Copy every one of the rows below word for word, changing nothing.

--- --- ---

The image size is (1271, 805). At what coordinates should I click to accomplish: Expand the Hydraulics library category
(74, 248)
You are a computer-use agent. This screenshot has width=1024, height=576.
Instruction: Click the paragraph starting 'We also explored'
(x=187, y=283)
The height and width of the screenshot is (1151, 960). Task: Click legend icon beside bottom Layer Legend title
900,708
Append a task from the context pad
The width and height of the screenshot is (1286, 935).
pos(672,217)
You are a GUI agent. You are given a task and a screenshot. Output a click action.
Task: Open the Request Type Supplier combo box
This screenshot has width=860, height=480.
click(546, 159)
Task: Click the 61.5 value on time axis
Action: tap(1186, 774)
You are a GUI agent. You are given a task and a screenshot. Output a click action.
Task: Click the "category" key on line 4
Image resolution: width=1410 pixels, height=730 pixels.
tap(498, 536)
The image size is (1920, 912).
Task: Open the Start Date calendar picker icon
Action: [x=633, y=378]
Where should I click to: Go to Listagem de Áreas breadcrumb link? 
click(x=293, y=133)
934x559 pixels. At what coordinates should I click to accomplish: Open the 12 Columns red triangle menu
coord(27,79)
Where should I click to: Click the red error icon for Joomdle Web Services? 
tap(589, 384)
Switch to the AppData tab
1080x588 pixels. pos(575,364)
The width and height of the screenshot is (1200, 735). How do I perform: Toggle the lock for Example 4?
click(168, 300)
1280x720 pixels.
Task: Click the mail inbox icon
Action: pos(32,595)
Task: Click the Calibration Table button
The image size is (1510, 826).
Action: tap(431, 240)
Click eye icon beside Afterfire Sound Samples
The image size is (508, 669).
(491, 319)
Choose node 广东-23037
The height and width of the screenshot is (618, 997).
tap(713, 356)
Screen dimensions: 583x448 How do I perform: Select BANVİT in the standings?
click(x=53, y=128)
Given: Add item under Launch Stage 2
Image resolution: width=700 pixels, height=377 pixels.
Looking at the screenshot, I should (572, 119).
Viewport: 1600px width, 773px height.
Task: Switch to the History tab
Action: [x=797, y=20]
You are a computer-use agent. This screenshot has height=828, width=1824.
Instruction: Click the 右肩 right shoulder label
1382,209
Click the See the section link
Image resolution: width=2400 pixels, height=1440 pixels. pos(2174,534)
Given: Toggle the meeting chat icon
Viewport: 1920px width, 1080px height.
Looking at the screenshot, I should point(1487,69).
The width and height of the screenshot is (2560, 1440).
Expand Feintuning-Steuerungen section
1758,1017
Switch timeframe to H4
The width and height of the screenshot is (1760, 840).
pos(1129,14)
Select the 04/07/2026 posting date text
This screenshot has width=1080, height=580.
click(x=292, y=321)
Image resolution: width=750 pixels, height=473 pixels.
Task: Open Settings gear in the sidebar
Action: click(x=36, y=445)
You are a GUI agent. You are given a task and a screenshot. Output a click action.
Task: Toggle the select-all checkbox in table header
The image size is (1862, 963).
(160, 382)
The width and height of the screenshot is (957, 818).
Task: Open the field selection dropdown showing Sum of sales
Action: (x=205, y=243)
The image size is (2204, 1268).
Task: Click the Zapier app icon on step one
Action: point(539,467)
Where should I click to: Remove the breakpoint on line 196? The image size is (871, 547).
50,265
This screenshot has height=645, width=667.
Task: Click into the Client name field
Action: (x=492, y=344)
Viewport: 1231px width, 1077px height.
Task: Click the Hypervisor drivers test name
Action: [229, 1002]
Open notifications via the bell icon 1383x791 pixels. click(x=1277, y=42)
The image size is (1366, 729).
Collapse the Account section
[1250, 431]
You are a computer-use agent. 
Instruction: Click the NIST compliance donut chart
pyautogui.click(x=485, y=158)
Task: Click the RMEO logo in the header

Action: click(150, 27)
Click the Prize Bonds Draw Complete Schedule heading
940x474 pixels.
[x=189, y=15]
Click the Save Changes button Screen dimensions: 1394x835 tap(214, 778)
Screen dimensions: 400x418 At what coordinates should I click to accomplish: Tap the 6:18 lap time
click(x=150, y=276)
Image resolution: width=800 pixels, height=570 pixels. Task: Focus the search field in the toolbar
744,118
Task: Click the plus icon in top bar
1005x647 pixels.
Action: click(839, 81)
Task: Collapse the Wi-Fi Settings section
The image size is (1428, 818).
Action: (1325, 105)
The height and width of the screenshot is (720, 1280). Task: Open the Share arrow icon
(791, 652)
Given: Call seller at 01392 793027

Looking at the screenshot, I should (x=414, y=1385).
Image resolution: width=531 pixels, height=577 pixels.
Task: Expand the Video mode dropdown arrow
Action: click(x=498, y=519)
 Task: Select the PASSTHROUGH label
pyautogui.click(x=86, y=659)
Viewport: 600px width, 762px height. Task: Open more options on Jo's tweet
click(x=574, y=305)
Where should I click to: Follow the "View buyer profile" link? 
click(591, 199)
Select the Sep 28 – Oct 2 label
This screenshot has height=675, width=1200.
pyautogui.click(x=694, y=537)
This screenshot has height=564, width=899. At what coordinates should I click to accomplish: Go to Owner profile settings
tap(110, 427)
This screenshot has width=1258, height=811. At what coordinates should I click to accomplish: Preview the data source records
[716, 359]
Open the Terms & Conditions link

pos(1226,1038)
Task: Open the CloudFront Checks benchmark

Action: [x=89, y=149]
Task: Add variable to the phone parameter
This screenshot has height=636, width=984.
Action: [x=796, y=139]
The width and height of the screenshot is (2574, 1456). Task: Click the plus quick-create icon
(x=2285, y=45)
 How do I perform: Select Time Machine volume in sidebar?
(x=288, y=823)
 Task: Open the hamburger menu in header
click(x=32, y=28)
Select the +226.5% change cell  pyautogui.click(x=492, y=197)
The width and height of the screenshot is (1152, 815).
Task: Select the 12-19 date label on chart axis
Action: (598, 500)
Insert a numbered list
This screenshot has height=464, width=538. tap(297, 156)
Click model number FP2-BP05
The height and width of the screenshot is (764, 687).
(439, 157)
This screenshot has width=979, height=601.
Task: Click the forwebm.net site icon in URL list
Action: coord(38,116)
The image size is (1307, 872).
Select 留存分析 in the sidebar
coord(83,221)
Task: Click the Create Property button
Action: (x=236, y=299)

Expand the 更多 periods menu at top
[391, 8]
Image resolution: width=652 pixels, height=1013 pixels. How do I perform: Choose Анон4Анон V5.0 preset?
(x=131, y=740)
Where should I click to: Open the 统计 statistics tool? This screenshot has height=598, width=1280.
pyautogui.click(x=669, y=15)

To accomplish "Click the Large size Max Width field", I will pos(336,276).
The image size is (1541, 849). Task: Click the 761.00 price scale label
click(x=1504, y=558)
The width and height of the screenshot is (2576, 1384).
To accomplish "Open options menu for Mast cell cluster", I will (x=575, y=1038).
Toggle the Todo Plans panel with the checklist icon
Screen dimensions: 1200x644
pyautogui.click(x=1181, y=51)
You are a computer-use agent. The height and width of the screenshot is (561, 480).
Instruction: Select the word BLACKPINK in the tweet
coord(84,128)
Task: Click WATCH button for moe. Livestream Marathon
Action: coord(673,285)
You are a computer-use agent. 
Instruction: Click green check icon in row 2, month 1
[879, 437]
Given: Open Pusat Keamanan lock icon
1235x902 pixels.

--- --- ---

EXERCISE ANSWER -
The image size is (1271, 805). At what coordinates should I click to accomplish: Expand the Hydraulics library category
(74, 248)
You are a computer-use agent. This screenshot has width=1024, height=576.
Instruction: Click the paragraph starting 'We also explored'
(x=187, y=283)
The height and width of the screenshot is (1151, 960). Task: Click legend icon beside bottom Layer Legend title
900,708
Append a task from the context pad
The width and height of the screenshot is (1286, 935).
pos(672,217)
You are a GUI agent. You are given a task and a screenshot. Output a click action.
Task: Open the Request Type Supplier combo box
This screenshot has width=860, height=480.
click(546, 159)
Task: Click the 61.5 value on time axis
Action: tap(1186, 774)
You are a GUI agent. You are given a task and a screenshot. Output a click action.
Task: Click the "category" key on line 4
Image resolution: width=1410 pixels, height=730 pixels.
tap(498, 536)
The image size is (1920, 912).
Task: Open the Start Date calendar picker icon
Action: [x=633, y=378]
Where should I click to: Go to Listagem de Áreas breadcrumb link? 
click(x=293, y=133)
934x559 pixels. At what coordinates should I click to accomplish: Open the 12 Columns red triangle menu
coord(27,79)
Where should I click to: Click the red error icon for Joomdle Web Services? 
tap(589, 384)
Switch to the AppData tab
1080x588 pixels. pos(575,364)
The width and height of the screenshot is (1200, 735). How do I perform: Toggle the lock for Example 4?
click(168, 300)
1280x720 pixels.
Task: Click the mail inbox icon
Action: pos(32,595)
Task: Click the Calibration Table button
The image size is (1510, 826).
Action: tap(431, 240)
Click eye icon beside Afterfire Sound Samples
The image size is (508, 669).
(491, 319)
Choose node 广东-23037
The height and width of the screenshot is (618, 997).
tap(713, 356)
Screen dimensions: 583x448 How do I perform: Select BANVİT in the standings?
click(x=53, y=128)
Given: Add item under Launch Stage 2
Image resolution: width=700 pixels, height=377 pixels.
Looking at the screenshot, I should (572, 119).
Viewport: 1600px width, 773px height.
Task: Switch to the History tab
Action: [x=797, y=20]
You are a computer-use agent. This screenshot has height=828, width=1824.
Instruction: Click the 右肩 right shoulder label
1382,209
Click the See the section link
Image resolution: width=2400 pixels, height=1440 pixels. pos(2174,534)
Given: Toggle the meeting chat icon
Viewport: 1920px width, 1080px height.
Looking at the screenshot, I should point(1487,69).
The width and height of the screenshot is (2560, 1440).
Expand Feintuning-Steuerungen section
1758,1017
Switch timeframe to H4
The width and height of the screenshot is (1760, 840).
pos(1129,14)
Select the 04/07/2026 posting date text
This screenshot has width=1080, height=580.
click(x=292, y=321)
Image resolution: width=750 pixels, height=473 pixels.
Task: Open Settings gear in the sidebar
Action: click(x=36, y=445)
You are a GUI agent. You are given a task and a screenshot. Output a click action.
Task: Toggle the select-all checkbox in table header
The image size is (1862, 963).
(160, 382)
The width and height of the screenshot is (957, 818).
Task: Open the field selection dropdown showing Sum of sales
Action: (x=205, y=243)
The image size is (2204, 1268).
Task: Click the Zapier app icon on step one
Action: point(539,467)
Where should I click to: Remove the breakpoint on line 196? The image size is (871, 547).
50,265
This screenshot has height=645, width=667.
Task: Click into the Client name field
Action: (x=492, y=344)
Viewport: 1231px width, 1077px height.
Task: Click the Hypervisor drivers test name
Action: [229, 1002]
Open notifications via the bell icon 1383x791 pixels. click(x=1277, y=42)
The image size is (1366, 729).
Collapse the Account section
[1250, 431]
You are a computer-use agent. 
Instruction: Click the NIST compliance donut chart
pyautogui.click(x=485, y=158)
Task: Click the RMEO logo in the header

Action: click(150, 27)
Click the Prize Bonds Draw Complete Schedule heading
940x474 pixels.
[x=189, y=15]
Click the Save Changes button Screen dimensions: 1394x835 tap(214, 778)
Screen dimensions: 400x418 At what coordinates should I click to accomplish: Tap the 6:18 lap time
click(x=150, y=276)
Image resolution: width=800 pixels, height=570 pixels. Task: Focus the search field in the toolbar
744,118
Task: Click the plus icon in top bar
1005x647 pixels.
Action: click(839, 81)
Task: Collapse the Wi-Fi Settings section
The image size is (1428, 818).
Action: (1325, 105)
The height and width of the screenshot is (720, 1280). Task: Open the Share arrow icon
(791, 652)
Given: Call seller at 01392 793027

Looking at the screenshot, I should (x=414, y=1385).
Image resolution: width=531 pixels, height=577 pixels.
Task: Expand the Video mode dropdown arrow
Action: click(x=498, y=519)
 Task: Select the PASSTHROUGH label
pyautogui.click(x=86, y=659)
Viewport: 600px width, 762px height. Task: Open more options on Jo's tweet
click(x=574, y=305)
Where should I click to: Follow the "View buyer profile" link? 
click(591, 199)
Select the Sep 28 – Oct 2 label
This screenshot has height=675, width=1200.
pyautogui.click(x=694, y=537)
This screenshot has height=564, width=899. At what coordinates should I click to accomplish: Go to Owner profile settings
tap(110, 427)
This screenshot has width=1258, height=811. At what coordinates should I click to accomplish: Preview the data source records
[716, 359]
Open the Terms & Conditions link

pos(1226,1038)
Task: Open the CloudFront Checks benchmark

Action: [x=89, y=149]
Task: Add variable to the phone parameter
This screenshot has height=636, width=984.
Action: [x=796, y=139]
The width and height of the screenshot is (2574, 1456). Task: Click the plus quick-create icon
(x=2285, y=45)
 How do I perform: Select Time Machine volume in sidebar?
(x=288, y=823)
 Task: Open the hamburger menu in header
click(x=32, y=28)
Select the +226.5% change cell  pyautogui.click(x=492, y=197)
The width and height of the screenshot is (1152, 815).
Task: Select the 12-19 date label on chart axis
Action: (598, 500)
Insert a numbered list
This screenshot has height=464, width=538. tap(297, 156)
Click model number FP2-BP05
The height and width of the screenshot is (764, 687).
(439, 157)
This screenshot has width=979, height=601.
Task: Click the forwebm.net site icon in URL list
Action: coord(38,116)
The image size is (1307, 872).
Select 留存分析 in the sidebar
coord(83,221)
Task: Click the Create Property button
Action: (x=236, y=299)

Expand the 更多 periods menu at top
[391, 8]
Image resolution: width=652 pixels, height=1013 pixels. How do I perform: Choose Анон4Анон V5.0 preset?
(x=131, y=740)
Where should I click to: Open the 统计 statistics tool? This screenshot has height=598, width=1280.
pyautogui.click(x=669, y=15)

To accomplish "Click the Large size Max Width field", I will pos(336,276).
The image size is (1541, 849). Task: Click the 761.00 price scale label
click(x=1504, y=558)
The width and height of the screenshot is (2576, 1384).
To accomplish "Open options menu for Mast cell cluster", I will (x=575, y=1038).
Toggle the Todo Plans panel with the checklist icon
Screen dimensions: 1200x644
pyautogui.click(x=1181, y=51)
You are a computer-use agent. The height and width of the screenshot is (561, 480).
Instruction: Select the word BLACKPINK in the tweet
coord(84,128)
Task: Click WATCH button for moe. Livestream Marathon
Action: coord(673,285)
You are a computer-use agent. 
Instruction: Click green check icon in row 2, month 1
[879, 437]
Given: Open Pusat Keamanan lock icon
1235x902 pixels.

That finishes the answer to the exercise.